Industry observers point out that the continued modernization of the fleet also supports lower unit costs, which is crucial in an environment of elevated fuel prices and rising airport and regulatory charges. The ability to add capacity through more efficient aircraft has contributed to maintaining competitive fares while protecting margins.
At the same time, the airline has continued to invest in its hub strategy, using Athens as a connecting gateway between Western Europe, the Balkans, Eastern Mediterranean, and certain Middle Eastern markets. The 2025 passenger growth figures suggest that both point‑to‑point leisure travelers and connecting passengers have contributed to higher volumes.

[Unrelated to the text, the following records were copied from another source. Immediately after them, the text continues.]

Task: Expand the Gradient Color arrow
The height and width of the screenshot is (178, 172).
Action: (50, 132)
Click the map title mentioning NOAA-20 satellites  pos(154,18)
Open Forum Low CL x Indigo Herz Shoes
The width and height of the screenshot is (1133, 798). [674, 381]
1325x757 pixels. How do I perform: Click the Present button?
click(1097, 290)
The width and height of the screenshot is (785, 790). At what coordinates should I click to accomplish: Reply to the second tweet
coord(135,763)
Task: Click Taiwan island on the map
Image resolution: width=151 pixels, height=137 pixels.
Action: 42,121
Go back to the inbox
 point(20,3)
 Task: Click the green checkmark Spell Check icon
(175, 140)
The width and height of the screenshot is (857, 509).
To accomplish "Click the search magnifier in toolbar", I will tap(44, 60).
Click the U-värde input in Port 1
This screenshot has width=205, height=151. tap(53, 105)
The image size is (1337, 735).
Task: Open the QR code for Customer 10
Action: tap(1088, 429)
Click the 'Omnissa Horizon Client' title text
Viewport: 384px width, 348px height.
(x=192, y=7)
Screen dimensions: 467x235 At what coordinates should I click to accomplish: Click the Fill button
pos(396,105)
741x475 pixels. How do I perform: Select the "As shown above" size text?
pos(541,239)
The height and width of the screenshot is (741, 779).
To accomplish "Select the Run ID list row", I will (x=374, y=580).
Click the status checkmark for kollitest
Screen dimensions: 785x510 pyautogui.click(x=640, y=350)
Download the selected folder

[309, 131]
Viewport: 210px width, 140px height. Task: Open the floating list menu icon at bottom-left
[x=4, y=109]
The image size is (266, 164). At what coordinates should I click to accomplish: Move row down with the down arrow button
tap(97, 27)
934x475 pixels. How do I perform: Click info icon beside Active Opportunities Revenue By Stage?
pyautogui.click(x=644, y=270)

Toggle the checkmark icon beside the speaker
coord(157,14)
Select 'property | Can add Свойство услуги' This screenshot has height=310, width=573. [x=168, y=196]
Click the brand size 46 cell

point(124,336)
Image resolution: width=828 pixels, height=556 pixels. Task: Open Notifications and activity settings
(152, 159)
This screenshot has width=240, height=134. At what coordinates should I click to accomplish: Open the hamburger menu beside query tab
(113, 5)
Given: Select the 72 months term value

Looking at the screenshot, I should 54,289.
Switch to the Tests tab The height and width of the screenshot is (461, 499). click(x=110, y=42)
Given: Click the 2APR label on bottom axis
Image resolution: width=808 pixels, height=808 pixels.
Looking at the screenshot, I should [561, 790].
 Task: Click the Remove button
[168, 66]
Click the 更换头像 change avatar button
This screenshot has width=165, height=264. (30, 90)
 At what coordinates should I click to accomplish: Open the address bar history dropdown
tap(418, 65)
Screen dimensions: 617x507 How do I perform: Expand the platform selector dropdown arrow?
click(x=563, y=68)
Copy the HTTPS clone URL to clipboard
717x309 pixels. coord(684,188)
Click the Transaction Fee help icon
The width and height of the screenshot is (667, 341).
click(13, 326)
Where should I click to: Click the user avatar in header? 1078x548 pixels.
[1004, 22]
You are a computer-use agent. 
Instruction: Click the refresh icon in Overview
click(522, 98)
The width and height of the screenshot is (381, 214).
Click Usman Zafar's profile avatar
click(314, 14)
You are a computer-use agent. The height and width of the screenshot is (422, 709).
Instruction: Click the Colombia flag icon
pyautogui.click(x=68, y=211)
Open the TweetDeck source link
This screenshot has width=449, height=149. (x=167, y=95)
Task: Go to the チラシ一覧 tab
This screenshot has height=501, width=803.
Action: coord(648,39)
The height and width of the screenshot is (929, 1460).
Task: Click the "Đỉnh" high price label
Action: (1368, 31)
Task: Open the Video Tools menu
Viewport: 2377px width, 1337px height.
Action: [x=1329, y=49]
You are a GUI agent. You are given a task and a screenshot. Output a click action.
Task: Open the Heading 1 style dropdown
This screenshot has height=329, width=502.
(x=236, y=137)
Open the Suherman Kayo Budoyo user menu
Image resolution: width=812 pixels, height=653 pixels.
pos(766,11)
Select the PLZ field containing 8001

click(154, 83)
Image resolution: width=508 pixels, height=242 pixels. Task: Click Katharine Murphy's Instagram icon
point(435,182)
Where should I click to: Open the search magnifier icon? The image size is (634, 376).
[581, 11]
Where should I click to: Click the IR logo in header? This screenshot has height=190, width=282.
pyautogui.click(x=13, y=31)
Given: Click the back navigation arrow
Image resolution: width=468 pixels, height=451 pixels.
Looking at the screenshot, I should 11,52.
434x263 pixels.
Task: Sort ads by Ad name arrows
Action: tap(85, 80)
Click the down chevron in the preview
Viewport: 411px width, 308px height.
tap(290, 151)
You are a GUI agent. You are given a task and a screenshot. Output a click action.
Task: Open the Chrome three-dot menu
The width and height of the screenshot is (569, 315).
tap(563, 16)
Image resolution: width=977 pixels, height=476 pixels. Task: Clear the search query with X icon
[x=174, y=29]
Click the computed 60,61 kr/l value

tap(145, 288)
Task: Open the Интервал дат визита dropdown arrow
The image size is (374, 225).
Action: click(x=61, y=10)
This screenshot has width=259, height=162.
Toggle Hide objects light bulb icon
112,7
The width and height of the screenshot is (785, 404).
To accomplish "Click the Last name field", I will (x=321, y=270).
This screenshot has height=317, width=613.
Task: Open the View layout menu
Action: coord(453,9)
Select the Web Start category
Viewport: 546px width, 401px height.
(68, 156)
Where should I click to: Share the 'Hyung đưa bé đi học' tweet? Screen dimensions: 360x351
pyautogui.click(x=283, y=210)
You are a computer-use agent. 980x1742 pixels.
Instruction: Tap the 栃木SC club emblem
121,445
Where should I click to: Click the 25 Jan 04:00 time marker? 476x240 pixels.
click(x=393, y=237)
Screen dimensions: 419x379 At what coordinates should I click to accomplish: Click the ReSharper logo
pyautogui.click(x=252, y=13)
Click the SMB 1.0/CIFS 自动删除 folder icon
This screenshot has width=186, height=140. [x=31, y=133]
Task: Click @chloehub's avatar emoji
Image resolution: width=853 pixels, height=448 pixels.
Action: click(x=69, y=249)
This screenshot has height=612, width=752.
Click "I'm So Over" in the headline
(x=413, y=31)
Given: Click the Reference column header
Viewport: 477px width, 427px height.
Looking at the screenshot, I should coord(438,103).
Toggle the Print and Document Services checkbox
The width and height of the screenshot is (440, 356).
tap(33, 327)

Financial Resilience Amid Cost Pressures
Despite the positive revenue trend, 2025 remained a challenging year for airlines globally, with continued pressure from higher fuel costs, labor expenses, and environmental compliance requirements. Aegean’s ability to generate a higher net profit on a five percent revenue increase indicates that cost discipline and efficiency improvements played an important role in its performance.
Financial presentations and analyst commentary highlight that the airline has focused on optimizing capacity allocation across its network, improving aircraft utilization, and carefully managing non‑fuel operating costs. These efforts have helped offset part of the impact from external cost factors, such as the gradual phase‑out of free carbon allowances under European emissions schemes.
Reports also note that the group has maintained a solid liquidity position and manageable leverage levels, providing a buffer against volatility in demand or input costs. This financial resilience is considered a key asset as airlines continue to navigate macroeconomic uncertainty and infrastructure constraints at key European hubs.
Although yield pressures and competitive dynamics remain, Aegean’s 2025 figures suggest that the airline has been able to defend unit revenue through a combination of schedule planning, focus on higher‑value markets, and ancillary revenue initiatives, including fare families and optional paid services.
Outlook: Positioning for Another Strong Summer
Looking ahead, publicly available indications from the company’s capacity plans point to a further increase in offered seats for the upcoming peak seasons, including additional frequencies on popular island routes and more connections from regional European cities. The airline has signaled confidence in continued tourism strength, supported by Greece’s global profile as a leisure destination and expanding off‑season demand.
Tourism and aviation data for early 2026 show that passenger flows to and from Greece remain robust, although growth is moderating compared with the rapid rebound of the previous two years. For Aegean, this environment may favor carriers with strong local brands, diversified networks, and efficient fleets, reinforcing the strategic choices made in recent years.
Analysts covering the European airline sector suggest that the group’s combination of disciplined capacity growth, focus on leisure‑driven markets, and continued fleet modernization leaves it well positioned to navigate potential headwinds, including economic uncertainty in key source markets and ongoing cost inflation. The 2025 results are seen as providing a solid base from which to pursue further measured expansion.
While the operating context for airlines remains complex, Aegean’s five percent revenue increase and six percent rise in passengers in 2025 illustrate how a focused regional carrier can leverage tourism tailwinds, targeted investment, and operational discipline to achieve sustainable growth.